If this is familiar, it is because infrastructure incidents often follow this pattern: something small triggers something that should have been fixed at design time but wasn’t because the risk was deemed unlikely. The risk is always unlikely right up until it isn’t.
The lessons
A workspace must not manage its own execution roles. Not a performance concern. Not a best-practice nicety. A correctness constraint. The moment any permission is missing the workspace cannot fix itself without external intervention - and that external intervention is either manual (breaking the CI/CD contract) or a workaround (breaking the infrastructure-as-code contract). Build the cicd/ workspace first.
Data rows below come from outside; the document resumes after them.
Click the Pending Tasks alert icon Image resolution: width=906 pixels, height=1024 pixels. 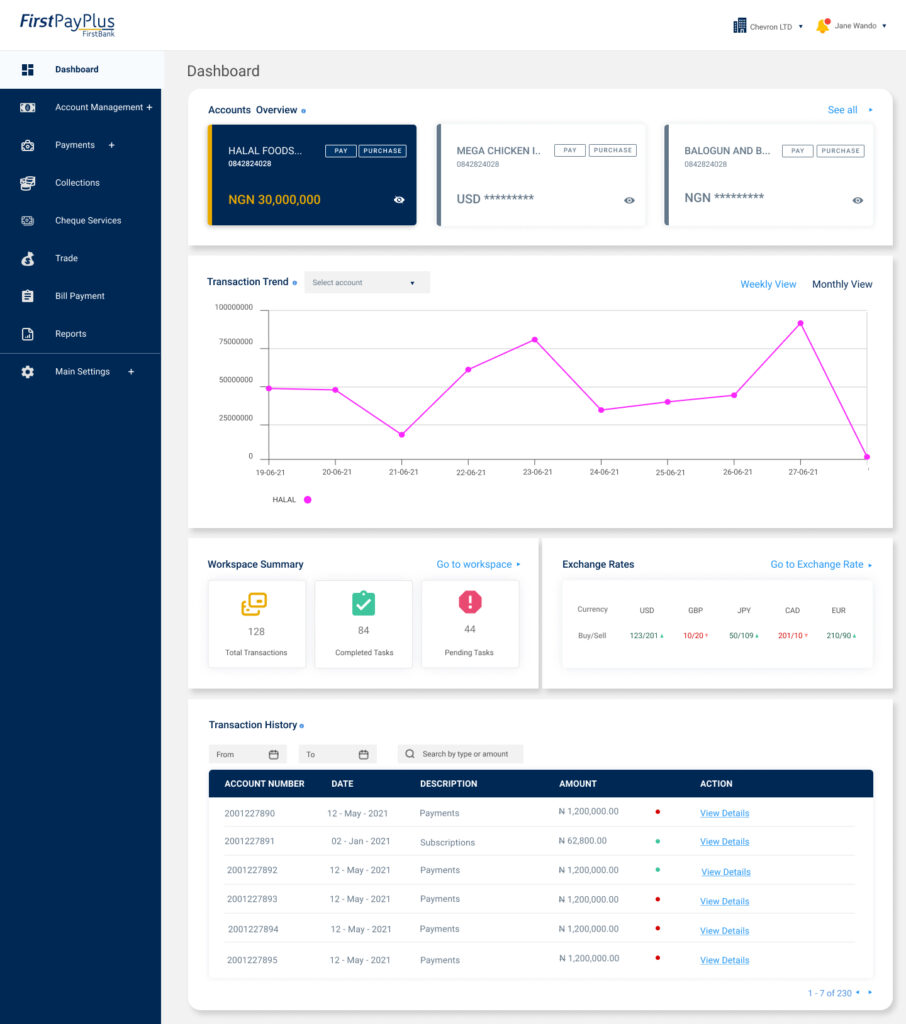(470, 602)
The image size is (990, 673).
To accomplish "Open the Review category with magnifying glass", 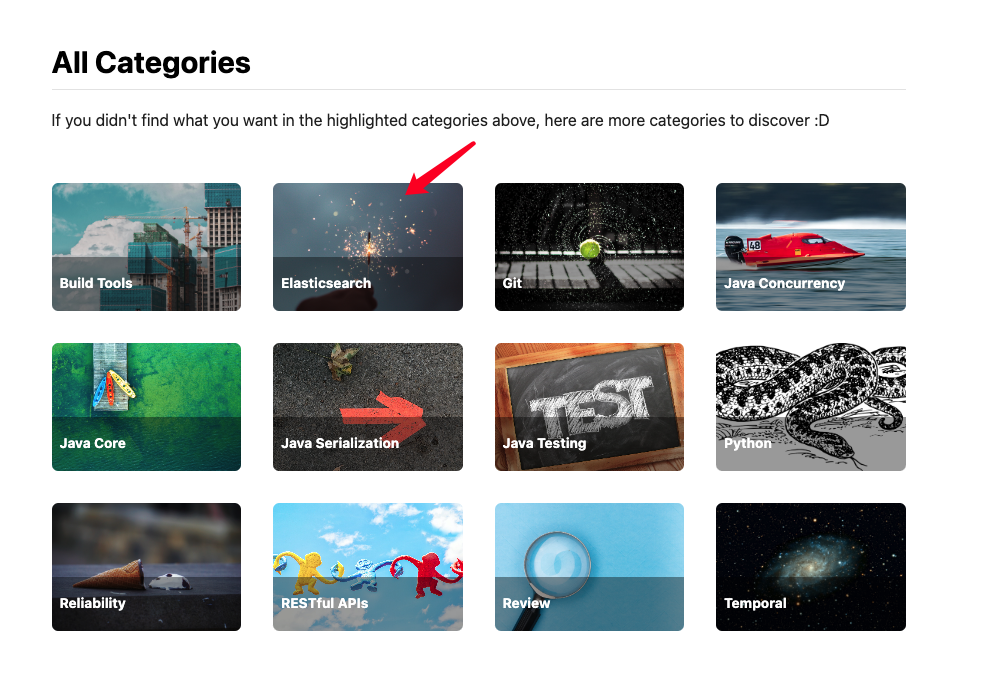I will click(589, 567).
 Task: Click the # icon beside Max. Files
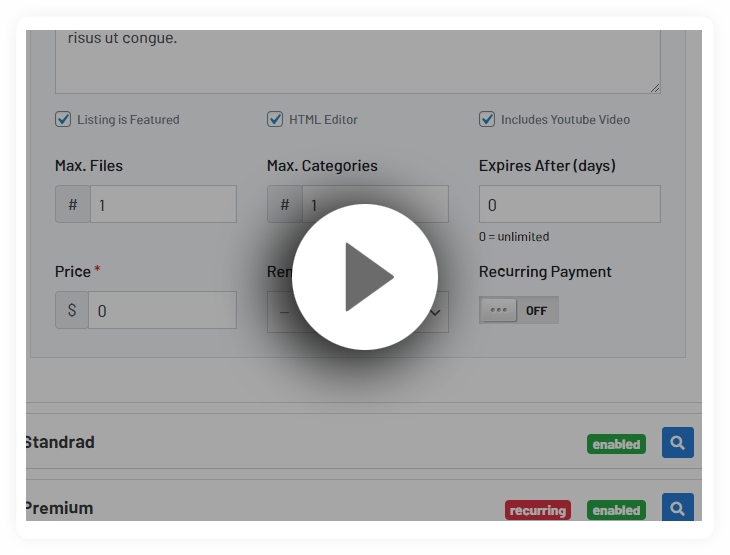[73, 204]
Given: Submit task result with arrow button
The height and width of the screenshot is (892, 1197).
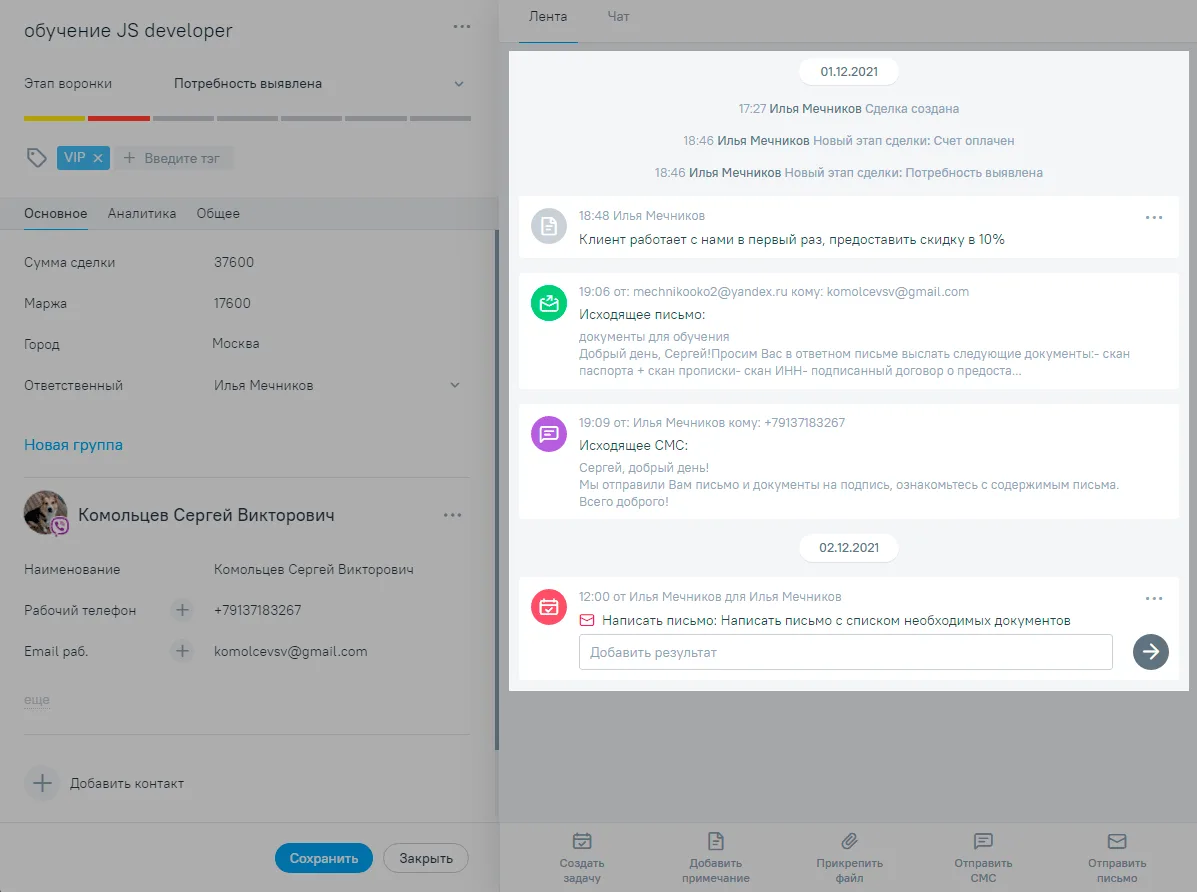Looking at the screenshot, I should (1150, 651).

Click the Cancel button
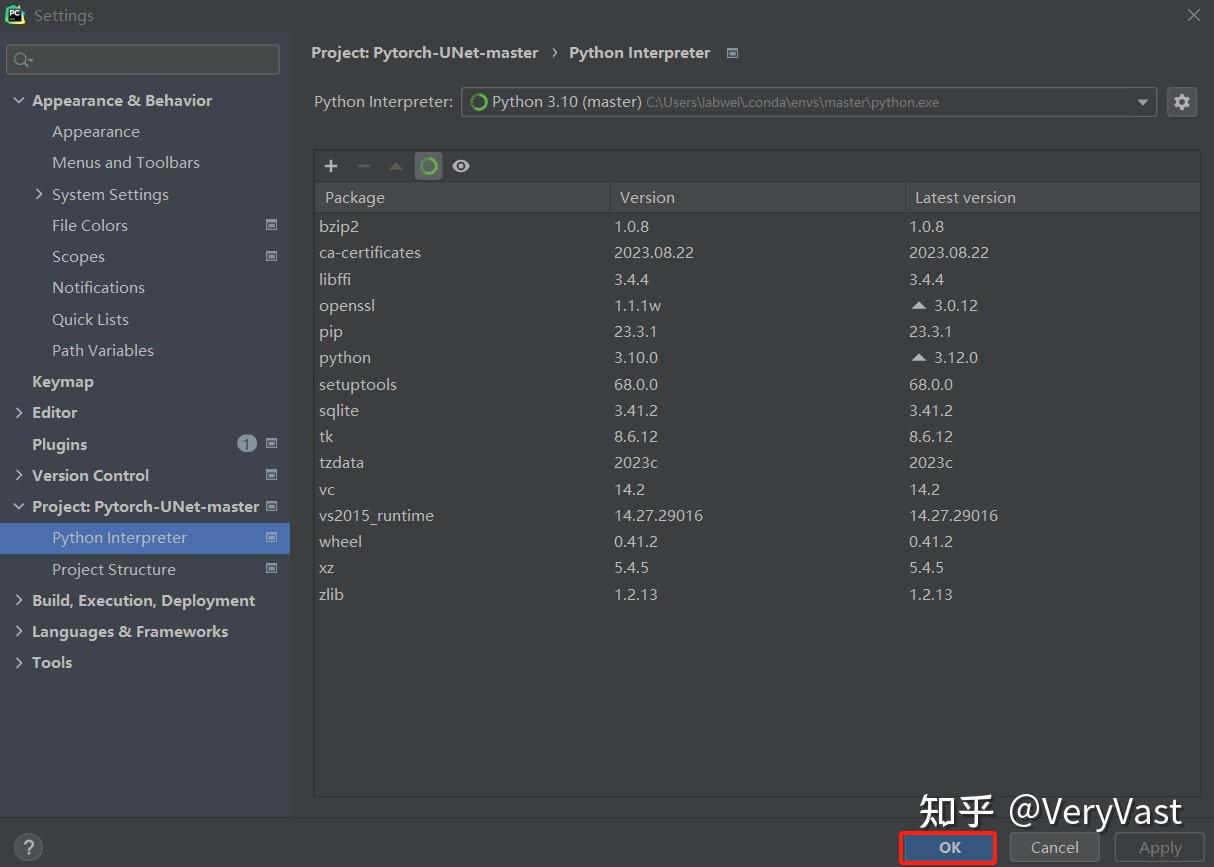coord(1054,847)
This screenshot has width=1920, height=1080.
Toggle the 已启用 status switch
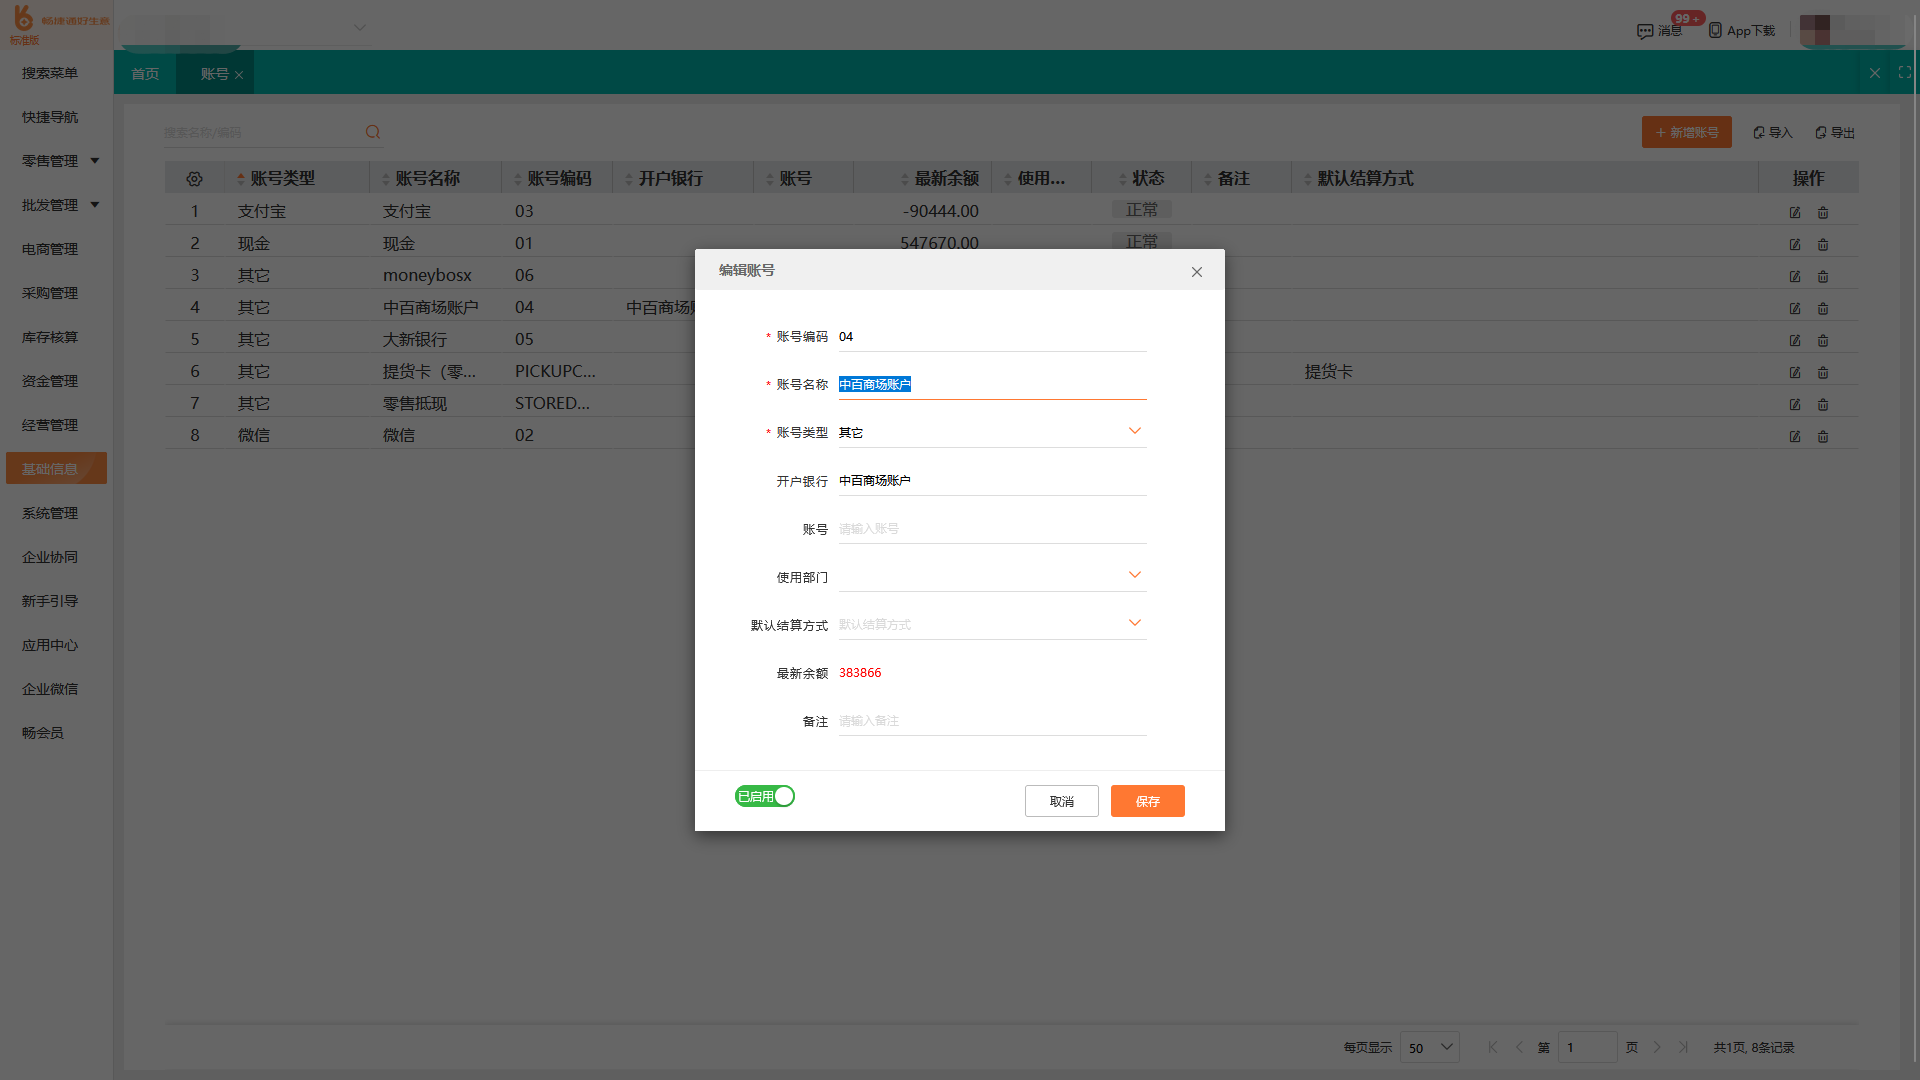[765, 795]
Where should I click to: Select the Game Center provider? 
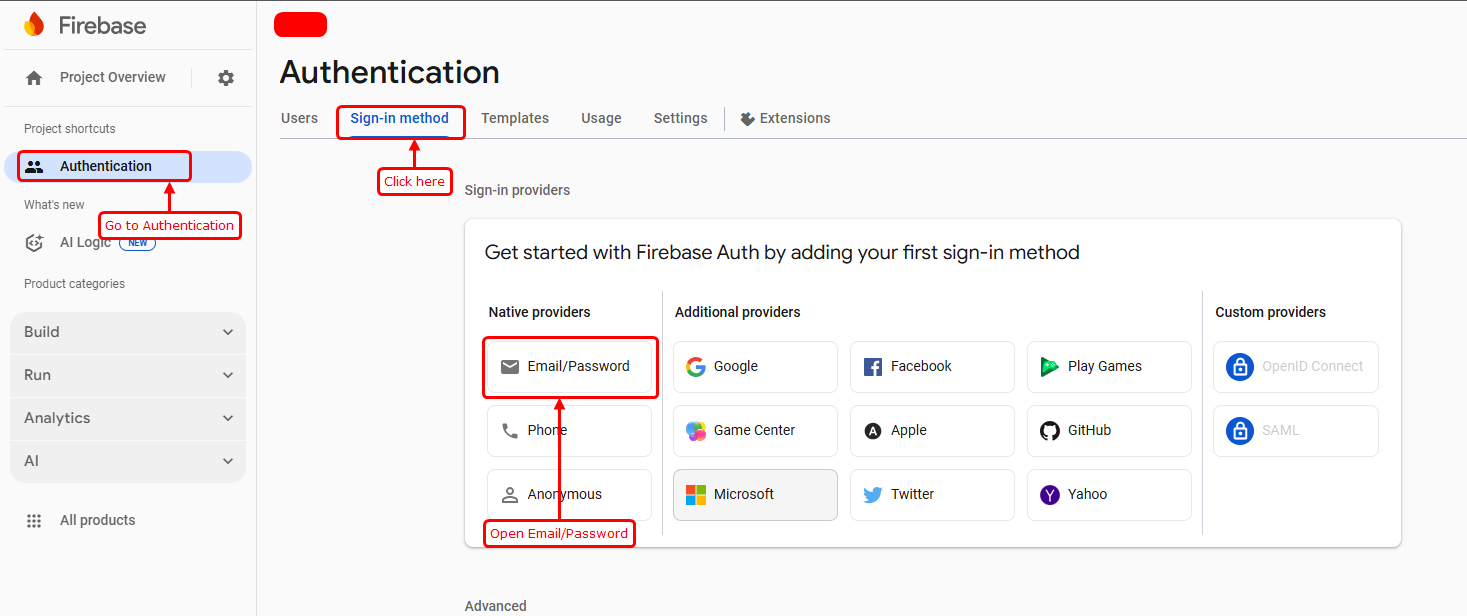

When a working pattern is proposed and dismissed, the burden is on the dismissal. The correct structure was known, had been used before, and was proposed. It was overruled in favor of simplicity. Every dismissed architectural pattern that resurfaces in an incident report was dismissed for the same reason: it seemed like more work than the risk warranted. It usually is more work. It is also usually less work than the incident.
kms:RequestAlias is the wrong condition for KMS policies in Terraform. The condition is only set when the API call itself specifies a key by alias. Terraform accesses keys by ARN from state. The condition is therefore never present, and the policy always denies. Use kms:ResourceAliases instead - it evaluates based on the key’s configured aliases, not how the request was made.
dynamodb:DescribeTable and kms:ListAliases do not belong in a Terraform apply role that uses data sources. Both are eliminated by replacing data sources with computed ARNs. "arn:aws:dynamodb:${var.region}:${data.aws_caller_identity.current.account_id}:table/project-name" requires no API call and does not drift as long as the naming convention holds. Fewer permissions is always better.